Esa mañana madrugó. El frío no le había dejado dormir como él recordaba que se dormía. Una cama mullida, las sábanas blancas, un vaso de leche caliente, el reloj tocando las once recuperaban su fuerza, él se iba distanciando cada vez más de lo que había sido. No le faltaban motivos.

Con el pelo desaliñado, dejó todo lo que tenía y decidió empezar a andar. Tan solo cogió su chaqueta. Las calles aún estaban mojadas, había visto a unos hombrecillos que que las regaban por las noches como si fueran geranios. Arturo Martirio las observaba detenidamente esperando que salieran las flores, como hacía cada mañana con los tiestos de Ana. Ella debía ser mágica, porque conseguía que salieran flores de todos los colores, pensó, pero esos hombrecillos no sabían hacerlo bien. Tan solo había flores cimentadas en las baldosas de las aceras, que alguien había plantado seguramente cuando él estaba distraído. Toda la ciudad estaba llena de ellas. Flores grises que en lugar de salir hacia fuera, se hundían en el asfalto intentando esconderse.

Se arrodilló frente a una acera y acercó la nariz a uno de sus pétalos grabados en el suelo. No olía a nada. ¿Por qué no olían las flores? Sus manos se tensaron y con rabia clavó las uñas en el asfalto. La decepción del momento no le permitió ver cómo una señora se acercaba a él.

Posó su mano con cariño sobre el hombro de Arturo y le dijo “ Hijo, te has ensuciado las manos con la mierda que hay en el suelo.
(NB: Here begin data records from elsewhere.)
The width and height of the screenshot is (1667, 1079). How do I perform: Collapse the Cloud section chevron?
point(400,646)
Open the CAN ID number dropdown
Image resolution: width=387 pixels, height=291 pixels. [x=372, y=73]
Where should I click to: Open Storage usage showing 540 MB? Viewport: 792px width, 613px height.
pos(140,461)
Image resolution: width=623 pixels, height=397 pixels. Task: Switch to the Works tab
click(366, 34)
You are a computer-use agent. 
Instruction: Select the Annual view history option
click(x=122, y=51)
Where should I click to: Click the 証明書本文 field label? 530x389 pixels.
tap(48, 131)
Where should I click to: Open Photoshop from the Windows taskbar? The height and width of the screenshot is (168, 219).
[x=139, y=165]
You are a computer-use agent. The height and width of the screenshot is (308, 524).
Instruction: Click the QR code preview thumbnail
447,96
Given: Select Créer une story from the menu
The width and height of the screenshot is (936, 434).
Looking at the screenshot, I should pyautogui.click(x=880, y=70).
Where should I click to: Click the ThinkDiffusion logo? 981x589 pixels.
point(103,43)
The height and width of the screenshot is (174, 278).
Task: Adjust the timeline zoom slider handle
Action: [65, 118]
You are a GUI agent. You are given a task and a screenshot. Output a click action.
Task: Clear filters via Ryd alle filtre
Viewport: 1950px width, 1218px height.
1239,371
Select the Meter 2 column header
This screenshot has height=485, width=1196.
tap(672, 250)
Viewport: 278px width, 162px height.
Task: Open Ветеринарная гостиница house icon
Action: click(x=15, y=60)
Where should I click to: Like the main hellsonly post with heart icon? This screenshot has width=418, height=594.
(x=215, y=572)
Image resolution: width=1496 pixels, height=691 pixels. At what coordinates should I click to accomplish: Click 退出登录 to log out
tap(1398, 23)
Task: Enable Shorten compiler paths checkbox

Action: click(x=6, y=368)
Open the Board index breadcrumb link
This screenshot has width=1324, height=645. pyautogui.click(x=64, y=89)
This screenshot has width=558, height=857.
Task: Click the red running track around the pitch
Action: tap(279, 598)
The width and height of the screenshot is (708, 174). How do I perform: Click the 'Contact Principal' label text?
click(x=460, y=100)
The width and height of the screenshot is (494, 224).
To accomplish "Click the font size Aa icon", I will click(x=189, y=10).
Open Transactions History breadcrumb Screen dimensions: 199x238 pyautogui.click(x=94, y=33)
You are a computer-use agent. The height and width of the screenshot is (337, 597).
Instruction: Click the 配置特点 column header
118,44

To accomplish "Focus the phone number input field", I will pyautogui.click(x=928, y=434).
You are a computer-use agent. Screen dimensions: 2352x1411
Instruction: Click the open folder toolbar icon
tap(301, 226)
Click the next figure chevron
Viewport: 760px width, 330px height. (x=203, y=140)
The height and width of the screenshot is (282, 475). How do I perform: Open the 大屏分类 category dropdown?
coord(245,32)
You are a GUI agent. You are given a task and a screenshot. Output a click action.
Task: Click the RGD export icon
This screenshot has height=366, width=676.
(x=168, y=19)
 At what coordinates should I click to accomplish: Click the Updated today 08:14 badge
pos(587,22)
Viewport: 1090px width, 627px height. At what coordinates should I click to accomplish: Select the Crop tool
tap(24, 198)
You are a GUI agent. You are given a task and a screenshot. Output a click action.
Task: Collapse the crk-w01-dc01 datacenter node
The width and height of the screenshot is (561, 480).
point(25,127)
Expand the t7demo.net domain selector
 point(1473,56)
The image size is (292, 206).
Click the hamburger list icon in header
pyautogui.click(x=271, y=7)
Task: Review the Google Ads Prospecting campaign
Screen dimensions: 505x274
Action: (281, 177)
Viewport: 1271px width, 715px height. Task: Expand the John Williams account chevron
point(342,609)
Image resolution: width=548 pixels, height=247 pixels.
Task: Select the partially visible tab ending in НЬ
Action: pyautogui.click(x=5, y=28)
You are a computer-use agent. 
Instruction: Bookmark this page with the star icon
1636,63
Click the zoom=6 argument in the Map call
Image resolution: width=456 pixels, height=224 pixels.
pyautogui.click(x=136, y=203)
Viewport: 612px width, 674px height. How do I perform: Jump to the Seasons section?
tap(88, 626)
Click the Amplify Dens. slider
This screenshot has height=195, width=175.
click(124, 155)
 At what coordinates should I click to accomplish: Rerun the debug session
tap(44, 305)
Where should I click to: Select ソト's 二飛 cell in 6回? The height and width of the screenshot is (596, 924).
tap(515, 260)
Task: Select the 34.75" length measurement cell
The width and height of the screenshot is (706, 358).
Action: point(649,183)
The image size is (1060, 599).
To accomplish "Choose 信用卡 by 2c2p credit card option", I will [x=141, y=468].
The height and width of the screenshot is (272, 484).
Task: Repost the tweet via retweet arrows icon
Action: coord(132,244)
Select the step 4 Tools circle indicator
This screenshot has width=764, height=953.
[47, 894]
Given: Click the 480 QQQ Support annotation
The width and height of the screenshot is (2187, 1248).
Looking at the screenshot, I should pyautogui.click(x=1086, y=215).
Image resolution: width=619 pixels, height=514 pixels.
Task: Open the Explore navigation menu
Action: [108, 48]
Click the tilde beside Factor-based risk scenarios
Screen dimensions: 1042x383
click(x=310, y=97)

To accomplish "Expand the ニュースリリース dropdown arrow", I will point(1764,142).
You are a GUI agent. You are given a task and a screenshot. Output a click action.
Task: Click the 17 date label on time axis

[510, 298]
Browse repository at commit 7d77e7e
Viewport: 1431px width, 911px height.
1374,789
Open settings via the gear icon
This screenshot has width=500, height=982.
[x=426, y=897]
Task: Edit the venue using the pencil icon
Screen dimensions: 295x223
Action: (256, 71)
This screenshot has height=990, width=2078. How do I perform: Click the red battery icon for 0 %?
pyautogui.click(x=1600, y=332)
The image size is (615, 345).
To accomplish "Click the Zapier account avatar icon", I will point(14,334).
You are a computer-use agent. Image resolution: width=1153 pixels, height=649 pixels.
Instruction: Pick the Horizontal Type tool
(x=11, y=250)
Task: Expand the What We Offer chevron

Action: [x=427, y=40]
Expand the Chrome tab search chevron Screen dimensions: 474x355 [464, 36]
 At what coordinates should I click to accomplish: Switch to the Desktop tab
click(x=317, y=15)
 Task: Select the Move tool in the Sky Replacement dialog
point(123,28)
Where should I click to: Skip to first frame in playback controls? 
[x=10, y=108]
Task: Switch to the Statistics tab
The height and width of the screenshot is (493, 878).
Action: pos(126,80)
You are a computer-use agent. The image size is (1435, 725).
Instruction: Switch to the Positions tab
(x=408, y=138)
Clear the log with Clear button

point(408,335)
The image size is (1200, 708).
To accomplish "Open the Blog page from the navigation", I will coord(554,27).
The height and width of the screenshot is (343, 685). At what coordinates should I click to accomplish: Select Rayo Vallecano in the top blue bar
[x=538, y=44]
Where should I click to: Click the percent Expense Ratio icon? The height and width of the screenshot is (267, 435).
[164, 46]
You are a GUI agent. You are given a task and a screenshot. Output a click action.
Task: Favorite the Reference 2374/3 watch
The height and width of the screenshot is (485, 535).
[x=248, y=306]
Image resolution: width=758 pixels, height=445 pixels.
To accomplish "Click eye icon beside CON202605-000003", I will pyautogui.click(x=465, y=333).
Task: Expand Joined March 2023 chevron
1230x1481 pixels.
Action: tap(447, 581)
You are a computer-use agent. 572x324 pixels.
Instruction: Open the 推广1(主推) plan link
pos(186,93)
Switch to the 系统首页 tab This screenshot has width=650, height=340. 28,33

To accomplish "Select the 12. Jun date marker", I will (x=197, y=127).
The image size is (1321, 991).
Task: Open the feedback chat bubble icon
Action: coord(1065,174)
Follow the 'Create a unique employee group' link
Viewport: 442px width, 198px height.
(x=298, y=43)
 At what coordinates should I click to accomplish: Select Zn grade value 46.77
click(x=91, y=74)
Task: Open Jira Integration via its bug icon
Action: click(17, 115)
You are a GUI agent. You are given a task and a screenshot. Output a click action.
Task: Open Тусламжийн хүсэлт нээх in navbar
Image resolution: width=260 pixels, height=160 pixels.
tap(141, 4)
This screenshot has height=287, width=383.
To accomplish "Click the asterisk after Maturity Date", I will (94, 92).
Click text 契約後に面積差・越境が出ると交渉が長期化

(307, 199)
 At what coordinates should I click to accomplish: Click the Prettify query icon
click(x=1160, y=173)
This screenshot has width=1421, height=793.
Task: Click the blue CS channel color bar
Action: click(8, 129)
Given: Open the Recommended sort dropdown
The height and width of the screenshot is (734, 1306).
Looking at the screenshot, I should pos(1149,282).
Ven que te ayude.”

Arturo se levantó de golpe, desorientado y más enfadado que antes y vociferó: ¡Tú no eres Ana, tú no eres Ana, no me toques, déjame! Y se fué corriendo a un rincón de la calle donde se dejó caer en el suelo y se dobló para llorar. La señora sorprendida y tal vez algo asustada dio media vuelta y se marchó pisando las flores grises por el camino.

Todo había cambiado, pero ese día nadie quiso contarle por qué. Se despertó y la casa estaba llena de señores que no conocía y no paraban de llegar grandes ramos, de tantos colores, que no entendía como no oía a Ana reír y cantar de felicidad. Sin embargo, él no pudo ver mucho, le encerraron en su habitación durante horas. Nadie le quería cerca. Sus manos también estaban sucias aquel día, entre las uñas se podía ver el color de las rosas. Así le había descrito Ana el color rojo un día que se había cortado con una hoja de papel mientras volvían del parque. Ana le había limpiado, curado y besado la herida.